#### Data for this task

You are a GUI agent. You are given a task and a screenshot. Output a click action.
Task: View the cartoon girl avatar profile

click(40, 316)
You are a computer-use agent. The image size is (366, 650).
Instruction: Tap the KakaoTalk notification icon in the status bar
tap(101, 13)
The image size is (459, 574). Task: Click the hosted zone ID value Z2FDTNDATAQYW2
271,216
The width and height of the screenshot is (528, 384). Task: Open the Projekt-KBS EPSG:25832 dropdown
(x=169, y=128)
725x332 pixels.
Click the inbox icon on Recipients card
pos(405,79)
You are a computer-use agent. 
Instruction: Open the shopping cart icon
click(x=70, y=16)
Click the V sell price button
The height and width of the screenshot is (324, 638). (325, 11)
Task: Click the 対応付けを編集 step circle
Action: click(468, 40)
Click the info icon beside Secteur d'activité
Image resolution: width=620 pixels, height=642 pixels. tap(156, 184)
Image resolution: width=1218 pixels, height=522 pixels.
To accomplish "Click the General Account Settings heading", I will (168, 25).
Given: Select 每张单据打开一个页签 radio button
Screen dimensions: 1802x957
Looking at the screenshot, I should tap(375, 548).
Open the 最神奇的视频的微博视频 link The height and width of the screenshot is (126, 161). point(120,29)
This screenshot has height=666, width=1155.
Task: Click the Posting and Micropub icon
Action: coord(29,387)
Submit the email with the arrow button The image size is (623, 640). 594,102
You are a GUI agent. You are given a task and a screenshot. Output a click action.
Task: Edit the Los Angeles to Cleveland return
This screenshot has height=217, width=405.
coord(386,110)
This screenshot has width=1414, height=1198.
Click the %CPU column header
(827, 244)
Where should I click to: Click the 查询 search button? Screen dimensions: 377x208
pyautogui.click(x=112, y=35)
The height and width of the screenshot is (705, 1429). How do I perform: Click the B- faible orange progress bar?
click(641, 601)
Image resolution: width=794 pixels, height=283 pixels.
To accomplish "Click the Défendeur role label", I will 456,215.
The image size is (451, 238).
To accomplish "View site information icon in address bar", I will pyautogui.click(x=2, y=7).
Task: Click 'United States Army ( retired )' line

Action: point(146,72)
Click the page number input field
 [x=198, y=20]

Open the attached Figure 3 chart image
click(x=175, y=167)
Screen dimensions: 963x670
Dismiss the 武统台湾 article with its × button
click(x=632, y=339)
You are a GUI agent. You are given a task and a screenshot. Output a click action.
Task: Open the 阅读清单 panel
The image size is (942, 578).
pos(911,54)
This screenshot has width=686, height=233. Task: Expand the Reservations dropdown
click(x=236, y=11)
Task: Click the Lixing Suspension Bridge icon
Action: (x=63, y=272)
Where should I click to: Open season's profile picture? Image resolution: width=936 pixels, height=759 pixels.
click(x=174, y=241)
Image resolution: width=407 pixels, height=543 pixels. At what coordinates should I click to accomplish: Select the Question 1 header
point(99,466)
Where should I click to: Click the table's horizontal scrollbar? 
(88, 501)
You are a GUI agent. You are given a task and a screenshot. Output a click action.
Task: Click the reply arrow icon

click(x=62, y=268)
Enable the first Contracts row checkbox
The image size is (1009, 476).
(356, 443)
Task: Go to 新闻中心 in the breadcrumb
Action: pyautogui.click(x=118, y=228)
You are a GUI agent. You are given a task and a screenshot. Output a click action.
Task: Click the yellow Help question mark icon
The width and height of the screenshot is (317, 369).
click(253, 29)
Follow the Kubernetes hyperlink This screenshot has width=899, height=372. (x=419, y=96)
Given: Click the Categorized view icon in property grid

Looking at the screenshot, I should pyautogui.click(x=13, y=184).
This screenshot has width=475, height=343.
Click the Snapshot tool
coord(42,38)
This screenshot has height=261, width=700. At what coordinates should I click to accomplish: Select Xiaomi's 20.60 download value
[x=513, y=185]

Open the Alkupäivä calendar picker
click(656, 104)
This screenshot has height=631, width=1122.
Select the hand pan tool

########

- Exercise details
Each of the entries must be set down exactly, none omitted.

- Solution to the exercise
You are a GUI agent. You are given a task and a screenshot. Output a click action.
Task: View the cartoon girl avatar profile

click(40, 316)
You are a computer-use agent. The image size is (366, 650).
Instruction: Tap the KakaoTalk notification icon in the status bar
tap(101, 13)
The image size is (459, 574). Task: Click the hosted zone ID value Z2FDTNDATAQYW2
271,216
The width and height of the screenshot is (528, 384). Task: Open the Projekt-KBS EPSG:25832 dropdown
(x=169, y=128)
725x332 pixels.
Click the inbox icon on Recipients card
pos(405,79)
You are a computer-use agent. 
Instruction: Open the shopping cart icon
click(x=70, y=16)
Click the V sell price button
The height and width of the screenshot is (324, 638). (325, 11)
Task: Click the 対応付けを編集 step circle
Action: click(468, 40)
Click the info icon beside Secteur d'activité
Image resolution: width=620 pixels, height=642 pixels. tap(156, 184)
Image resolution: width=1218 pixels, height=522 pixels.
To accomplish "Click the General Account Settings heading", I will (168, 25).
Given: Select 每张单据打开一个页签 radio button
Screen dimensions: 1802x957
Looking at the screenshot, I should tap(375, 548).
Open the 最神奇的视频的微博视频 link The height and width of the screenshot is (126, 161). point(120,29)
This screenshot has height=666, width=1155.
Task: Click the Posting and Micropub icon
Action: coord(29,387)
Submit the email with the arrow button The image size is (623, 640). 594,102
You are a GUI agent. You are given a task and a screenshot. Output a click action.
Task: Edit the Los Angeles to Cleveland return
This screenshot has height=217, width=405.
coord(386,110)
This screenshot has width=1414, height=1198.
Click the %CPU column header
(827, 244)
Where should I click to: Click the 查询 search button? Screen dimensions: 377x208
pyautogui.click(x=112, y=35)
The height and width of the screenshot is (705, 1429). How do I perform: Click the B- faible orange progress bar?
click(641, 601)
Image resolution: width=794 pixels, height=283 pixels.
To accomplish "Click the Défendeur role label", I will 456,215.
The image size is (451, 238).
To accomplish "View site information icon in address bar", I will pyautogui.click(x=2, y=7).
Task: Click 'United States Army ( retired )' line

Action: point(146,72)
Click the page number input field
 [x=198, y=20]

Open the attached Figure 3 chart image
click(x=175, y=167)
Screen dimensions: 963x670
Dismiss the 武统台湾 article with its × button
click(x=632, y=339)
You are a GUI agent. You are given a task and a screenshot. Output a click action.
Task: Open the 阅读清单 panel
The image size is (942, 578).
pos(911,54)
This screenshot has width=686, height=233. Task: Expand the Reservations dropdown
click(x=236, y=11)
Task: Click the Lixing Suspension Bridge icon
Action: (x=63, y=272)
Where should I click to: Open season's profile picture? Image resolution: width=936 pixels, height=759 pixels.
click(x=174, y=241)
Image resolution: width=407 pixels, height=543 pixels. At what coordinates should I click to accomplish: Select the Question 1 header
point(99,466)
Where should I click to: Click the table's horizontal scrollbar? 
(88, 501)
You are a GUI agent. You are given a task and a screenshot. Output a click action.
Task: Click the reply arrow icon

click(x=62, y=268)
Enable the first Contracts row checkbox
The image size is (1009, 476).
(356, 443)
Task: Go to 新闻中心 in the breadcrumb
Action: pyautogui.click(x=118, y=228)
You are a GUI agent. You are given a task and a screenshot. Output a click action.
Task: Click the yellow Help question mark icon
The width and height of the screenshot is (317, 369).
click(253, 29)
Follow the Kubernetes hyperlink This screenshot has width=899, height=372. (x=419, y=96)
Given: Click the Categorized view icon in property grid

Looking at the screenshot, I should pyautogui.click(x=13, y=184).
This screenshot has width=475, height=343.
Click the Snapshot tool
coord(42,38)
This screenshot has height=261, width=700. At what coordinates should I click to accomplish: Select Xiaomi's 20.60 download value
[x=513, y=185]

Open the Alkupäivä calendar picker
click(656, 104)
This screenshot has height=631, width=1122.
Select the hand pan tool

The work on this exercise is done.